Author: Ben Buchanan Publisher: MIT Press ISBN: 0262368587 Category : Computers Languages : en Pages : 341
Book Description
AI is revolutionizing the world. Here’s how democracies can come out on top. Artificial intelligence is revolutionizing the modern world. It is ubiquitous—in our homes and offices, in the present and most certainly in the future. Today, we encounter AI as our distant ancestors once encountered fire. If we manage AI well, it will become a force for good, lighting the way to many transformative inventions. If we deploy it thoughtlessly, it will advance beyond our control. If we wield it for destruction, it will fan the flames of a new kind of war, one that holds democracy in the balance. As AI policy experts Ben Buchanan and Andrew Imbrie show in The New Fire, few choices are more urgent—or more fascinating—than how we harness this technology and for what purpose. The new fire has three sparks: data, algorithms, and computing power. These components fuel viral disinformation campaigns, new hacking tools, and military weapons that once seemed like science fiction.
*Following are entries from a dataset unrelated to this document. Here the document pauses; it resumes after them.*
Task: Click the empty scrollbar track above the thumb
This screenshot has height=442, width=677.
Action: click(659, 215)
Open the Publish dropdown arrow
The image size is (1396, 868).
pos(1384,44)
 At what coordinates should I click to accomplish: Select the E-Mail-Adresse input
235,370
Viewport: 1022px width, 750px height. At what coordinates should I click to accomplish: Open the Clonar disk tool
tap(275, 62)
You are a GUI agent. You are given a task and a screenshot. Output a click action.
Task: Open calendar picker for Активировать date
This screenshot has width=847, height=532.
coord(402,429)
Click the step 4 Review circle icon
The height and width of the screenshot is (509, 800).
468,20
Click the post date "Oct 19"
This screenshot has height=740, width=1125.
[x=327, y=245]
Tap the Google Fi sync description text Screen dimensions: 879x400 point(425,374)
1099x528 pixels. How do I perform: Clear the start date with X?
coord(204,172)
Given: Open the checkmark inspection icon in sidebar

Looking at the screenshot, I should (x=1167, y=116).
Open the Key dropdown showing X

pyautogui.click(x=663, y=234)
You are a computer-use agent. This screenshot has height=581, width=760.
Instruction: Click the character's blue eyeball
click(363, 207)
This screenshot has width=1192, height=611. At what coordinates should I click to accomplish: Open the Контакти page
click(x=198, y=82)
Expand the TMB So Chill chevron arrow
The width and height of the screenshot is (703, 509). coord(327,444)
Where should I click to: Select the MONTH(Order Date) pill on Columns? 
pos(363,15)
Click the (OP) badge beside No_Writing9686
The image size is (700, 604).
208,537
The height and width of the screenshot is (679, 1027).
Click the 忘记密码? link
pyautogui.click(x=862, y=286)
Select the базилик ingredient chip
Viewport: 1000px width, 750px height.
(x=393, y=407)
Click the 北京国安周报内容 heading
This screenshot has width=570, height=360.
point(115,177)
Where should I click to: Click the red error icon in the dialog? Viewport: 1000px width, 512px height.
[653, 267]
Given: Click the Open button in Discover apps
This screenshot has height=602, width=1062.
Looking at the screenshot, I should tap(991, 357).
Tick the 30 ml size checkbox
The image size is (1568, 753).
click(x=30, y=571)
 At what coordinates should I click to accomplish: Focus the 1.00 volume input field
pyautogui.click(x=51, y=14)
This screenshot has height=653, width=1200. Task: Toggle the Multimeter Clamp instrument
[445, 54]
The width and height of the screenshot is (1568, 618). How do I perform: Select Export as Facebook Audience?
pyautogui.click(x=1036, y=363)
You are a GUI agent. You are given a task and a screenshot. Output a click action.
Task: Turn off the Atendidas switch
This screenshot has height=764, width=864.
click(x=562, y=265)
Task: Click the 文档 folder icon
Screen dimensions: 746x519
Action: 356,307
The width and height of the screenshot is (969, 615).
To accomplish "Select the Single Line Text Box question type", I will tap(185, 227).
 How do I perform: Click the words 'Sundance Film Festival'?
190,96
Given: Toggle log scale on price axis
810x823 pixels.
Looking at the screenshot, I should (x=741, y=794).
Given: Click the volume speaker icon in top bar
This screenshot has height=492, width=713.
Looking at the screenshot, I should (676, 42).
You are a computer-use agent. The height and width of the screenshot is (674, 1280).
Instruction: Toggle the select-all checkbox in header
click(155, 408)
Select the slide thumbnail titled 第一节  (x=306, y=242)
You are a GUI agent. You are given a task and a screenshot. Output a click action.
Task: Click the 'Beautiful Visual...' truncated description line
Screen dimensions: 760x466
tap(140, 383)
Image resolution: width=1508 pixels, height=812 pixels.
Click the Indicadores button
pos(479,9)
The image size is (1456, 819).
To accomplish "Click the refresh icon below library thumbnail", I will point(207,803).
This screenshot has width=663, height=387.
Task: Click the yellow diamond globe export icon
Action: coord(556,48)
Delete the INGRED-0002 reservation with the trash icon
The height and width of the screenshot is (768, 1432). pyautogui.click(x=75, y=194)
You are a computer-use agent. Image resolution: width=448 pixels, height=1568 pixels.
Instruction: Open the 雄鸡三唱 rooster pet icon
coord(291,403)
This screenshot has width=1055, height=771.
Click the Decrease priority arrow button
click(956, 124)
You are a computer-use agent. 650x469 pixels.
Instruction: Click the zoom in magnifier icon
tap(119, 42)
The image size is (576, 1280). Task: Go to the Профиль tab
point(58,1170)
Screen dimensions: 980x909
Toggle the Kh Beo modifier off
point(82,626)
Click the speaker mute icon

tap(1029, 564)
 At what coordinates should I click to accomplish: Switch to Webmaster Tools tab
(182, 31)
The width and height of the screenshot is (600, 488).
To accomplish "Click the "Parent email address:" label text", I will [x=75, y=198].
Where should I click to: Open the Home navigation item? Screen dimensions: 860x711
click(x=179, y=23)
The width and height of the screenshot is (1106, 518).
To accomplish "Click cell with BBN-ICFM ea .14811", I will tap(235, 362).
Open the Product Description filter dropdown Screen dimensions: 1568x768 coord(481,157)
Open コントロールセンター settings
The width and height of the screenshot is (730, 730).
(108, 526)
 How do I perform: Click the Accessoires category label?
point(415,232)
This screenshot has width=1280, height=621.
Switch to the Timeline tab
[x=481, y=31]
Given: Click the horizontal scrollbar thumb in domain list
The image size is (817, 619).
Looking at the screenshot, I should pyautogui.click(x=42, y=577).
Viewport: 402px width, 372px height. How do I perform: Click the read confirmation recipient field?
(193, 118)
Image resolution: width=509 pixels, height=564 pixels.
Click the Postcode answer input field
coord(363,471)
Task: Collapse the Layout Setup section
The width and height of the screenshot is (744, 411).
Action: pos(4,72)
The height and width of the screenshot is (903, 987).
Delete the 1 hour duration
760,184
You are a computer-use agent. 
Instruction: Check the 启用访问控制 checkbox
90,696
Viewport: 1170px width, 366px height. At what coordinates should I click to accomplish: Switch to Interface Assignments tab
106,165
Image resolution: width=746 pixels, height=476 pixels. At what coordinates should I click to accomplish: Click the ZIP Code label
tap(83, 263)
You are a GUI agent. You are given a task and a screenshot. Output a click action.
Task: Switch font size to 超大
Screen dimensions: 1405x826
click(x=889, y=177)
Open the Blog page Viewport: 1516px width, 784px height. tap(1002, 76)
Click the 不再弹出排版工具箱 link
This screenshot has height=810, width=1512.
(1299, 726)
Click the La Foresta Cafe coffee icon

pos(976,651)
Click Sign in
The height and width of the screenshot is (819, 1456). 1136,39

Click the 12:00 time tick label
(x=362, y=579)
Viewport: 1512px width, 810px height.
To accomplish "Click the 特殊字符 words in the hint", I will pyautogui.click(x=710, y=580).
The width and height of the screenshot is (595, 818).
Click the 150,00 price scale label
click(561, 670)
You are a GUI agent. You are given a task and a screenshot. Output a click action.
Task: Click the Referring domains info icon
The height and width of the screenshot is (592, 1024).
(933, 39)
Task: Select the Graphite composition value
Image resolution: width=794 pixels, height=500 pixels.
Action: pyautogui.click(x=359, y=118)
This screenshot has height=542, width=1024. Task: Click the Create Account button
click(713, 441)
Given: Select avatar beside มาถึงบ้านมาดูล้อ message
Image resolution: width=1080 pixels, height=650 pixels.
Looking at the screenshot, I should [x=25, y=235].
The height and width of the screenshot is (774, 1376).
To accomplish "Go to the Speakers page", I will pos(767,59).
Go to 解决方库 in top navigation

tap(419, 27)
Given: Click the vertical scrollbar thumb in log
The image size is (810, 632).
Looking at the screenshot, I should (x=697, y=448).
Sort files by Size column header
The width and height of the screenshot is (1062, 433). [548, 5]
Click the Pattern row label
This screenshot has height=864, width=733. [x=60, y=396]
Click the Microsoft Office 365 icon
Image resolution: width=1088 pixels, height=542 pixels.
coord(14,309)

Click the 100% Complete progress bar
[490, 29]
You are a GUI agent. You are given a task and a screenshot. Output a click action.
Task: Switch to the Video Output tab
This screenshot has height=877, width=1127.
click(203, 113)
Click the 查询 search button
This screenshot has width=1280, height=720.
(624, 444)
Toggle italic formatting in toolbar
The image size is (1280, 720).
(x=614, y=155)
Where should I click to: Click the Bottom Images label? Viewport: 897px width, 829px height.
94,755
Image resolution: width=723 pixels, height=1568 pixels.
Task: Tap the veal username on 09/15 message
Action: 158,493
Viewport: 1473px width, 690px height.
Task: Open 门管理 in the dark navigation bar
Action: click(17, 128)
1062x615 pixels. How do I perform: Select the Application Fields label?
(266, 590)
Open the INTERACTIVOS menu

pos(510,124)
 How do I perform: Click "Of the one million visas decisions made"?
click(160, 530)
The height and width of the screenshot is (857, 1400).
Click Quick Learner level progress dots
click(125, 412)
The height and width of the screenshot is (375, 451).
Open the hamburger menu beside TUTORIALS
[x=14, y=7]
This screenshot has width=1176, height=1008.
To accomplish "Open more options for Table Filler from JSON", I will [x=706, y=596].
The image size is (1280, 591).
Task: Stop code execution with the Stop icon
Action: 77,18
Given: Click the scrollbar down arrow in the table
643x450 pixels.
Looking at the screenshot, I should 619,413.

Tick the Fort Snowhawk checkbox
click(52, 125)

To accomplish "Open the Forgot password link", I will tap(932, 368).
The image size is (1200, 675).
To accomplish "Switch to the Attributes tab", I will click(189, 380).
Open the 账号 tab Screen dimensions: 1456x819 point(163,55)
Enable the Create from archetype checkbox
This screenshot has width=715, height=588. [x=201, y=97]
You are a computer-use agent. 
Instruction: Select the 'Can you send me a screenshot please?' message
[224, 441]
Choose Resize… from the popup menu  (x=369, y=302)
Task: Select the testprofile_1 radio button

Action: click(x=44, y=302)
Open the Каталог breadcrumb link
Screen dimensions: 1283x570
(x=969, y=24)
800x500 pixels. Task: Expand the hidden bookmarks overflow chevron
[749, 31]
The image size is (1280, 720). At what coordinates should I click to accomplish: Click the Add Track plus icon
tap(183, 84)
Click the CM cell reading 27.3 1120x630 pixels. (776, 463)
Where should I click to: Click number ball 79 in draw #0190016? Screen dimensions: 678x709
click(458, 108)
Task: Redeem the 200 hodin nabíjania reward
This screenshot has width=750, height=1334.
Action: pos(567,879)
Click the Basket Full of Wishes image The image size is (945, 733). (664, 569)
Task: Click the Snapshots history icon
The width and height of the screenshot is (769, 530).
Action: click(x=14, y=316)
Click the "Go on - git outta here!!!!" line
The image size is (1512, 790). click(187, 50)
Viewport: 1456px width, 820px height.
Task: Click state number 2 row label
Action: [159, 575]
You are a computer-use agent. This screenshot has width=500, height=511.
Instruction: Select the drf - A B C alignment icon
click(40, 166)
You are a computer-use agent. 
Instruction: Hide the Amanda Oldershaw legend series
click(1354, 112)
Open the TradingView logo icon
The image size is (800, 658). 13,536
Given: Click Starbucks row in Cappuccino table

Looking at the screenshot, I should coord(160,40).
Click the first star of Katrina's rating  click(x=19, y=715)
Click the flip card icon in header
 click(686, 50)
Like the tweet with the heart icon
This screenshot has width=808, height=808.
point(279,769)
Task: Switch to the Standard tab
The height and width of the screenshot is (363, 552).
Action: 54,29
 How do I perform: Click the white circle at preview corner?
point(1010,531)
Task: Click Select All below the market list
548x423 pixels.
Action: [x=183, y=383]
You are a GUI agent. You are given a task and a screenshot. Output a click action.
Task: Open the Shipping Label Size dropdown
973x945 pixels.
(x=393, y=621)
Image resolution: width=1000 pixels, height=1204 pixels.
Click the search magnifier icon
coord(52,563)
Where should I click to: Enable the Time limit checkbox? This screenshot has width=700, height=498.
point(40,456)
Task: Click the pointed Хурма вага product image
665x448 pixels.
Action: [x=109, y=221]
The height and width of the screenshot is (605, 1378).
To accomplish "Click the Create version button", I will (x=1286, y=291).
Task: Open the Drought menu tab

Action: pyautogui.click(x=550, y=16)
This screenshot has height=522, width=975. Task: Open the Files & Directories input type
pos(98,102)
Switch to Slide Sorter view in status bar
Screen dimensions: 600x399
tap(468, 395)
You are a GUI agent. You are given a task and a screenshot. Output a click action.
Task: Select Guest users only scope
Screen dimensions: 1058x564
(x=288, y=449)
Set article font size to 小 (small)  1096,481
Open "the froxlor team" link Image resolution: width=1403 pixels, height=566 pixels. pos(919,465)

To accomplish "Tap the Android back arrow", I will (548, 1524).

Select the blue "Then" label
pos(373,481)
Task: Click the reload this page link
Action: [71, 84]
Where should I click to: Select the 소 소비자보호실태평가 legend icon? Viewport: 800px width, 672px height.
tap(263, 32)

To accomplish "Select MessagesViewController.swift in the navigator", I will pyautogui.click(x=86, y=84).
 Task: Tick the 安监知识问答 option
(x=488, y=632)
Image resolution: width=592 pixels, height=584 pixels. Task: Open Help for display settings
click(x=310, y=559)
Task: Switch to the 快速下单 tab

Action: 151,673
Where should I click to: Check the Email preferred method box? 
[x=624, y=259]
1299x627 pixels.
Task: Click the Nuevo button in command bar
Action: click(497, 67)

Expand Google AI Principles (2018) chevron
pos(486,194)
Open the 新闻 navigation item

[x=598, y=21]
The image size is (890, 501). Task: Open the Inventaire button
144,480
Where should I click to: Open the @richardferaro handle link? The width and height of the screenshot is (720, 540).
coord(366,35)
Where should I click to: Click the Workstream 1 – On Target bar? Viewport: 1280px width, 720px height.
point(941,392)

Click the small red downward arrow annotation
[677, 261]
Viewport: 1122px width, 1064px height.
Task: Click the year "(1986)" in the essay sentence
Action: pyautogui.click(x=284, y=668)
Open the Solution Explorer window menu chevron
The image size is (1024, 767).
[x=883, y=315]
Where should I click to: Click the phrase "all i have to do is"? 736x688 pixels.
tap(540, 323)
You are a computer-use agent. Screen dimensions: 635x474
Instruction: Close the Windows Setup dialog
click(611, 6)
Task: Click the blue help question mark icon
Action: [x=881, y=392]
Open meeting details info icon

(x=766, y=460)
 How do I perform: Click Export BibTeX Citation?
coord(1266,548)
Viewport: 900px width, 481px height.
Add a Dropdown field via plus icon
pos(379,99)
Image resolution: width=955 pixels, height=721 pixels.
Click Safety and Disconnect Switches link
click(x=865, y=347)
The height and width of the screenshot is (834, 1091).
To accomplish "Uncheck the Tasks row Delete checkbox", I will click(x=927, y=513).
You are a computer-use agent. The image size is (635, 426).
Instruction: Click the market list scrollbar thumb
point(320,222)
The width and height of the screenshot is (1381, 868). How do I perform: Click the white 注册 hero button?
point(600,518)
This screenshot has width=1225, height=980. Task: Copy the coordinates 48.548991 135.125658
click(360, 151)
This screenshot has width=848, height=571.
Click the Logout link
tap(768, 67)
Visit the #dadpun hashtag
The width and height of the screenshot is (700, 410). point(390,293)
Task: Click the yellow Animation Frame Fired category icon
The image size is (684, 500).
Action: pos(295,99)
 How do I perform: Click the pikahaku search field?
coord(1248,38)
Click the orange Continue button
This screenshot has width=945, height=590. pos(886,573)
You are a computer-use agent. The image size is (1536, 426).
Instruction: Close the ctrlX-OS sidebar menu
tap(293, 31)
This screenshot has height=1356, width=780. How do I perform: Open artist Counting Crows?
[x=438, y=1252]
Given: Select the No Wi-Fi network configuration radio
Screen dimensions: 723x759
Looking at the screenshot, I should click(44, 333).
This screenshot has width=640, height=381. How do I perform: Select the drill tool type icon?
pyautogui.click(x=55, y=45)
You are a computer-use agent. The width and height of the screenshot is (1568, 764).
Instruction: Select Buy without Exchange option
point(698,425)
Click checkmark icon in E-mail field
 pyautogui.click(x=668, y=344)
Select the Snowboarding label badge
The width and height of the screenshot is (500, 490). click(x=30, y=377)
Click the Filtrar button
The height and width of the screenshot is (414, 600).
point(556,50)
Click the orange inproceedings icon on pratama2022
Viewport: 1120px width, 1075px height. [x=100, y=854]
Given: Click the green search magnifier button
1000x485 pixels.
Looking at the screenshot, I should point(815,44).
To autocrats, AI offers the prospect of centralized control at home and asymmetric advantages in combat. It is easy to assume that democracies, bound by ethical constraints and disjointed in their approach, will be unable to keep up. But such a dystopia is hardly preordained. Combining an incisive understanding of technology with shrewd geopolitical analysis, Buchanan and Imbrie show how AI can work for democracy. With the right approach, technology need not favor tyranny.